Plots klapte mijn leraar Giorgia en riep: "Brava! Bravissima!" Ik had geen idee wat ik had gezegd. Maar in de hitte van het moment had ik genoeg taal gesmeed om deze mysterieuze ervaring uit te drukken. Voor mij was het zowel een spirituele als een taalkundige doorbraak. De oefening had me geholpen de kracht te vinden om vanuit een diepe plek te spreken, mezelf en mijn tekortkomingen te vergeten en mezelf te verliezen in de ervaring. Dit was iets waar ik naar streefde door middel van yoga en meditatie, maar nu had taal me daar voor het eerst naar toe gebracht.

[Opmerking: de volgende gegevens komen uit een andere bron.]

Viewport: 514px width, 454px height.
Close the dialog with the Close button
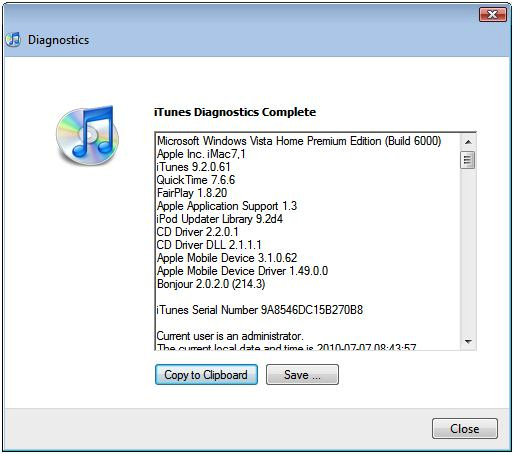click(x=465, y=429)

Er is een oud gezegde: een nieuwe taal leren is een nieuwe ziel verwerven. Zo leren voelde een beetje als herboren worden - haltend, verlegen, kreeg ik een nieuw begrip van mezelf terwijl ik de tijden, syntaxis en idioom van een andere manier van kijken naar de wereld aanpakte.
Het toekomstige zelf dat ik me had voorgesteld tijdens de yoga-retraite tussen de sequoia's, bezat de abhaya of de veiligheid van iemand die had geleerd haar waarheid te accepteren en te bewonen. Ik kwam naar Umbrië om haar te vinden - en, che fortuna! - ze sprak Italiaans.
Diana Reynolds Roome, die in Mountain View, Californië woont, kwam voor het eerst yoga tegen in India meer dan drie decennia geleden.